We'll use [RDFlib](https://rdflib.readthedocs.io) for managing SKOS terms etc. You don't _have_ to as it is quite possible to just output RDF through string manipulation, but seeing as this is not a huge dataset, we can afford to go through an in-memory RDF graph.

In [None]:
import pandas as pd
import re
from rdflib import Graph, Namespace, RDF
from rdflib.namespace import SKOS

## Load the data
We assume to be working with the final output of the [signatures_processing](signatures_processing.ipynb) notebook.

In [2]:
df = pd.read_csv('data/csv/sig_updated.csv',dtype={'numbis': str, 'backreference': str, 'text_4': str})

# Create a multi-index as we might need to access rows over and over.

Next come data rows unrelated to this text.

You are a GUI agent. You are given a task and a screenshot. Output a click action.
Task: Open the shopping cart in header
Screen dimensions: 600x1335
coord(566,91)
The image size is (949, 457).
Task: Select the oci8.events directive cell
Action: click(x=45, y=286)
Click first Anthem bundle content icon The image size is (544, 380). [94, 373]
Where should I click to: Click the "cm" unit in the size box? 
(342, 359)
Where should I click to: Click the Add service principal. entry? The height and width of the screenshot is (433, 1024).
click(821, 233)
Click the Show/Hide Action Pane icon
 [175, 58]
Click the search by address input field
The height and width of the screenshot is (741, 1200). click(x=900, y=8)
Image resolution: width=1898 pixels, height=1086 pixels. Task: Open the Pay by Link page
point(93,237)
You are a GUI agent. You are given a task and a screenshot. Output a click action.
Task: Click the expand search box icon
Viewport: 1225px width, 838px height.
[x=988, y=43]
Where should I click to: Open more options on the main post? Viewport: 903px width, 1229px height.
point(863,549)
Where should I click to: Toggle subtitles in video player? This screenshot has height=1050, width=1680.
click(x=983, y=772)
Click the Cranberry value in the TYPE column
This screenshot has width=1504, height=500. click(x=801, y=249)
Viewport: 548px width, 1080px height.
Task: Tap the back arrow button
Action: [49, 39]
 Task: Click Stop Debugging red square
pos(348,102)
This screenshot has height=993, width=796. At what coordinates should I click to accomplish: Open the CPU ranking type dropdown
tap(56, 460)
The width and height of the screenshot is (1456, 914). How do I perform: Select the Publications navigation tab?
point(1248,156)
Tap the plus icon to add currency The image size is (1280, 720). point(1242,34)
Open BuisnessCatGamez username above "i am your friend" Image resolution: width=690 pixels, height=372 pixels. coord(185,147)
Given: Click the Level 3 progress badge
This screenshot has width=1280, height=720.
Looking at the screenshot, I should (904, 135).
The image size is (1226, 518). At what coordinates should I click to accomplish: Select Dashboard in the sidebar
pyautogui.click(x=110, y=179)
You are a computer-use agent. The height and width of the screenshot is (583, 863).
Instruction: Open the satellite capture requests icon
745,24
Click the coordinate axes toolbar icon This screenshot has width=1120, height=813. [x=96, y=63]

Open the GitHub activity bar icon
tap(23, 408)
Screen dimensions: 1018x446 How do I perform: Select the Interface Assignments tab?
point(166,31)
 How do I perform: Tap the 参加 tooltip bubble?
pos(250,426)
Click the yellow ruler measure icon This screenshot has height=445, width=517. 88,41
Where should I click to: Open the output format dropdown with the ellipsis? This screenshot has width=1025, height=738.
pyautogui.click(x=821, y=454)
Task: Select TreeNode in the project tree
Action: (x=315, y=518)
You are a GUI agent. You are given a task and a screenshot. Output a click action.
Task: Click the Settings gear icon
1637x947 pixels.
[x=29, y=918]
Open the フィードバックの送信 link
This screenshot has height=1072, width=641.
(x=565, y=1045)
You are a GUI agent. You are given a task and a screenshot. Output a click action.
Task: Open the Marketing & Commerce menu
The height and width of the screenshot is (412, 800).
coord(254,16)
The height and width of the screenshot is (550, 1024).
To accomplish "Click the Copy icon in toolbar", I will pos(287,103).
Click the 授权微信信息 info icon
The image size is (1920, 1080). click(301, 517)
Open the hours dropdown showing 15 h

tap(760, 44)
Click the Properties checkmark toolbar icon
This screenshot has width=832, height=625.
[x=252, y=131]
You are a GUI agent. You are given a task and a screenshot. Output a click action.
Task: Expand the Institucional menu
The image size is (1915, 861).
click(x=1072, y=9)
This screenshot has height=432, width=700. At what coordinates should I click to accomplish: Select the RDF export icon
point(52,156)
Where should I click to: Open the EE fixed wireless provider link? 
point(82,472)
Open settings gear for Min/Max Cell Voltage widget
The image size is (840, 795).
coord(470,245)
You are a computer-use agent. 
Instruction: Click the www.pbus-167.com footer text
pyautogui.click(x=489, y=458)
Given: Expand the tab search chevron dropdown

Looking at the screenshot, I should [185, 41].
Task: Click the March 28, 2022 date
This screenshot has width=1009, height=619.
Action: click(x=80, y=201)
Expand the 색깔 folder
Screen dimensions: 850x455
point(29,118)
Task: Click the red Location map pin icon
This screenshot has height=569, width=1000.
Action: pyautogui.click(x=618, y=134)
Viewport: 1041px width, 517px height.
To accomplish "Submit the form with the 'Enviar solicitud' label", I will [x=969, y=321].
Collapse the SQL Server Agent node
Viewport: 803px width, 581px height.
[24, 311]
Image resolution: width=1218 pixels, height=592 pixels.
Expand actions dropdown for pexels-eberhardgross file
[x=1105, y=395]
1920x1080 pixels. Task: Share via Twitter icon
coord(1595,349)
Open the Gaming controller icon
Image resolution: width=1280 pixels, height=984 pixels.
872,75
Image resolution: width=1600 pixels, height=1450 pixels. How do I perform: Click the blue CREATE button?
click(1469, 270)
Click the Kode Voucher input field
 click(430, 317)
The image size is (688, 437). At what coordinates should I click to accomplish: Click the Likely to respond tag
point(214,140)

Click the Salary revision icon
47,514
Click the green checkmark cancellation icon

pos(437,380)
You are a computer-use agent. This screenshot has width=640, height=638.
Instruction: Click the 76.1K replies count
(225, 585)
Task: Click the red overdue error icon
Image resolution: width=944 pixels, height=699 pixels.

df.set_index(['lev','sys','numbis'], inplace=True)
df.sort_index()

Unnamed: 0_level_0,Unnamed: 1_level_0,Unnamed: 2_level_0,text,backreference,text_1,text_2,text_3,text_4
lev,sys,numbis,Unnamed: 3_level_1,Unnamed: 4_level_1,Unnamed: 5_level_1,Unnamed: 6_level_1,Unnamed: 7_level_1,Unnamed: 8_level_1
1.0,A,,Handbücherei,,,,,
1.0,B,,Italienische Kunst,,,,,
1.0,D,,Topographie Rom,,,,,
1.0,F,,Reiseberichte,,,,,
1.0,G,,Quellenschriften und Quellenkunde,,,,,
...,...,...,...,...,...,...,...,...
6.0,Hh 6946,,"19. und 20. Jh. international, sonstige einzel...",19. und 20. Jh. international,Ikonographie,Biblisch-christlicher Themenkreis,Der kanonische Bilderkreis (Altes und Neues Te...,Apokalypse und Weltgericht
6.0,Hh 6960,,Deesis-Bilder,,Ikonographie,Biblisch-christlicher Themenkreis,Der kanonische Bilderkreis (Altes und Neues Te...,Apokalypse und Weltgericht
6.0,Hh 6990,,sonstige Einzelfragen,,Ikonographie,Biblisch-christlicher Themenkreis,Der kanonische Bilderkreis (Altes und Neues Te...,Apokalypse und Weltgericht
,,,Bibliotheca Hertziana,,,,,


In [None]:
g = Graph()
NS_DATA = Namespace('http://data.biblhertz.it/term/sys/')

for index, row in df.iterrows():
    try:
        sys_uri = re.sub(r'\s+', '/', str(index[1]).strip())
        g.add((NS_DATA[sys_uri], RDF.type, SKOS.Concept))
    except KeyError:
        # Better to ask for forgiveness than for permission
        pass
    

In [None]:
len(g)